[[ MATERIAL FOR THIS EXERCISE open ]]

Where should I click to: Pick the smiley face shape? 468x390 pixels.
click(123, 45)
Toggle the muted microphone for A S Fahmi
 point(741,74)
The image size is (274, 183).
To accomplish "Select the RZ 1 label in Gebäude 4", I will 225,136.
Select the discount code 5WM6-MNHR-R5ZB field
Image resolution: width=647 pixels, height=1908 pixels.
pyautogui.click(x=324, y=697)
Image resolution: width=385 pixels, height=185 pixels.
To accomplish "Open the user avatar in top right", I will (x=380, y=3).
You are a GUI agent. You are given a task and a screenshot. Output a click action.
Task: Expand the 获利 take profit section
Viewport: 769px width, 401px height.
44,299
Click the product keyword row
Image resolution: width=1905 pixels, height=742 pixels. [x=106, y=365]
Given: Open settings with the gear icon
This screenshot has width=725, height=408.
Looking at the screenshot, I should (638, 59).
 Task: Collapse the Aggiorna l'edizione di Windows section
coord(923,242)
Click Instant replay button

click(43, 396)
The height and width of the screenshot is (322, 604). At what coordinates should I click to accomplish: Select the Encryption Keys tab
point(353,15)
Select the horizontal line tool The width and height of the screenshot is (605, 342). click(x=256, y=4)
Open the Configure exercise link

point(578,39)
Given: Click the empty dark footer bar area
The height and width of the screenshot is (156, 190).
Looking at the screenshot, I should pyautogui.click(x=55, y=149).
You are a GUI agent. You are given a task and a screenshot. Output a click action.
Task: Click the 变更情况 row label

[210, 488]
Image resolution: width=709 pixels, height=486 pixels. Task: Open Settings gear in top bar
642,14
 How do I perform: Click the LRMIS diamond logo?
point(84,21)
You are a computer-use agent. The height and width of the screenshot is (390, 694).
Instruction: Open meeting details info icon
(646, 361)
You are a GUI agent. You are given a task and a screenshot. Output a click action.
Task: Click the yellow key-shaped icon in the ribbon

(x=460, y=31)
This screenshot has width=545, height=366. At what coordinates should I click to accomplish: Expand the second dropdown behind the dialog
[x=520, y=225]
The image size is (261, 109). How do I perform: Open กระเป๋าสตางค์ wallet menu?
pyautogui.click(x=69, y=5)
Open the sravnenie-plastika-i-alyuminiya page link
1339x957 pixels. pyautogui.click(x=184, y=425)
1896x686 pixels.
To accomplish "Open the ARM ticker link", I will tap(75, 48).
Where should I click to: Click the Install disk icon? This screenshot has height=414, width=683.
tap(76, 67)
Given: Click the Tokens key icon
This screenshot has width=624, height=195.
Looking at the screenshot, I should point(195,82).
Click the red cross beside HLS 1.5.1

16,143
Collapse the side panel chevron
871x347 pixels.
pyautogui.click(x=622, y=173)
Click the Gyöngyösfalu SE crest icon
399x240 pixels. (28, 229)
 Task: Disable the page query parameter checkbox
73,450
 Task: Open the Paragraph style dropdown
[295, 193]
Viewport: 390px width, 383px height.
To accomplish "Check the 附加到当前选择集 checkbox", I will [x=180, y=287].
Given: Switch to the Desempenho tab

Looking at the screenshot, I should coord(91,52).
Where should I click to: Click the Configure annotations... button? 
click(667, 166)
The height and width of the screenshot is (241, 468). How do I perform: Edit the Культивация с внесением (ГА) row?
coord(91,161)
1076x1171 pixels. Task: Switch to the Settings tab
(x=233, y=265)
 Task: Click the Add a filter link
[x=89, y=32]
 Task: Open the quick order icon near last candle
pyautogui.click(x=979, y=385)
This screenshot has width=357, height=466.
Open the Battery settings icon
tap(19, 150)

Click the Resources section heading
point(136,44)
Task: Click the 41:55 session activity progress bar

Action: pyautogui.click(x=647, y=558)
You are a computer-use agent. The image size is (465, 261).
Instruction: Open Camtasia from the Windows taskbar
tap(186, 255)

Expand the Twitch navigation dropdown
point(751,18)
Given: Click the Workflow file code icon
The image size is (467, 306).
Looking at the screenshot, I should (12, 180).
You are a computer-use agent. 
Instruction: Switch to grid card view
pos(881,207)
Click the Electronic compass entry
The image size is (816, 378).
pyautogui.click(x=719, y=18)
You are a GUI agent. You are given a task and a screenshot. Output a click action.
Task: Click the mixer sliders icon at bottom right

[[ MATERIAL FOR THIS EXERCISE closed ]]

*TASK GOAL*.
Write out all the records above one more time, exactly.

*ANSWER TO THIS TASK*.
Where should I click to: Pick the smiley face shape? 468x390 pixels.
click(123, 45)
Toggle the muted microphone for A S Fahmi
 point(741,74)
The image size is (274, 183).
To accomplish "Select the RZ 1 label in Gebäude 4", I will 225,136.
Select the discount code 5WM6-MNHR-R5ZB field
Image resolution: width=647 pixels, height=1908 pixels.
pyautogui.click(x=324, y=697)
Image resolution: width=385 pixels, height=185 pixels.
To accomplish "Open the user avatar in top right", I will (x=380, y=3).
You are a GUI agent. You are given a task and a screenshot. Output a click action.
Task: Expand the 获利 take profit section
Viewport: 769px width, 401px height.
44,299
Click the product keyword row
Image resolution: width=1905 pixels, height=742 pixels. [x=106, y=365]
Given: Open settings with the gear icon
This screenshot has width=725, height=408.
Looking at the screenshot, I should (638, 59).
 Task: Collapse the Aggiorna l'edizione di Windows section
coord(923,242)
Click Instant replay button

click(43, 396)
The height and width of the screenshot is (322, 604). At what coordinates should I click to accomplish: Select the Encryption Keys tab
point(353,15)
Select the horizontal line tool The width and height of the screenshot is (605, 342). click(x=256, y=4)
Open the Configure exercise link

point(578,39)
Given: Click the empty dark footer bar area
The height and width of the screenshot is (156, 190).
Looking at the screenshot, I should pyautogui.click(x=55, y=149).
You are a GUI agent. You are given a task and a screenshot. Output a click action.
Task: Click the 变更情况 row label

[210, 488]
Image resolution: width=709 pixels, height=486 pixels. Task: Open Settings gear in top bar
642,14
 How do I perform: Click the LRMIS diamond logo?
point(84,21)
You are a computer-use agent. The height and width of the screenshot is (390, 694).
Instruction: Open meeting details info icon
(646, 361)
You are a GUI agent. You are given a task and a screenshot. Output a click action.
Task: Click the yellow key-shaped icon in the ribbon

(x=460, y=31)
This screenshot has width=545, height=366. At what coordinates should I click to accomplish: Expand the second dropdown behind the dialog
[x=520, y=225]
The image size is (261, 109). How do I perform: Open กระเป๋าสตางค์ wallet menu?
pyautogui.click(x=69, y=5)
Open the sravnenie-plastika-i-alyuminiya page link
1339x957 pixels. pyautogui.click(x=184, y=425)
1896x686 pixels.
To accomplish "Open the ARM ticker link", I will tap(75, 48).
Where should I click to: Click the Install disk icon? This screenshot has height=414, width=683.
tap(76, 67)
Given: Click the Tokens key icon
This screenshot has width=624, height=195.
Looking at the screenshot, I should point(195,82).
Click the red cross beside HLS 1.5.1

16,143
Collapse the side panel chevron
871x347 pixels.
pyautogui.click(x=622, y=173)
Click the Gyöngyösfalu SE crest icon
399x240 pixels. (28, 229)
 Task: Disable the page query parameter checkbox
73,450
 Task: Open the Paragraph style dropdown
[295, 193]
Viewport: 390px width, 383px height.
To accomplish "Check the 附加到当前选择集 checkbox", I will [x=180, y=287].
Given: Switch to the Desempenho tab

Looking at the screenshot, I should coord(91,52).
Where should I click to: Click the Configure annotations... button? 
click(667, 166)
The height and width of the screenshot is (241, 468). How do I perform: Edit the Культивация с внесением (ГА) row?
coord(91,161)
1076x1171 pixels. Task: Switch to the Settings tab
(x=233, y=265)
 Task: Click the Add a filter link
[x=89, y=32]
 Task: Open the quick order icon near last candle
pyautogui.click(x=979, y=385)
This screenshot has width=357, height=466.
Open the Battery settings icon
tap(19, 150)

Click the Resources section heading
point(136,44)
Task: Click the 41:55 session activity progress bar

Action: pyautogui.click(x=647, y=558)
You are a computer-use agent. The image size is (465, 261).
Instruction: Open Camtasia from the Windows taskbar
tap(186, 255)

Expand the Twitch navigation dropdown
point(751,18)
Given: Click the Workflow file code icon
The image size is (467, 306).
Looking at the screenshot, I should (12, 180).
You are a computer-use agent. 
Instruction: Switch to grid card view
pos(881,207)
Click the Electronic compass entry
The image size is (816, 378).
pyautogui.click(x=719, y=18)
You are a GUI agent. You are given a task and a screenshot. Output a click action.
Task: Click the mixer sliders icon at bottom right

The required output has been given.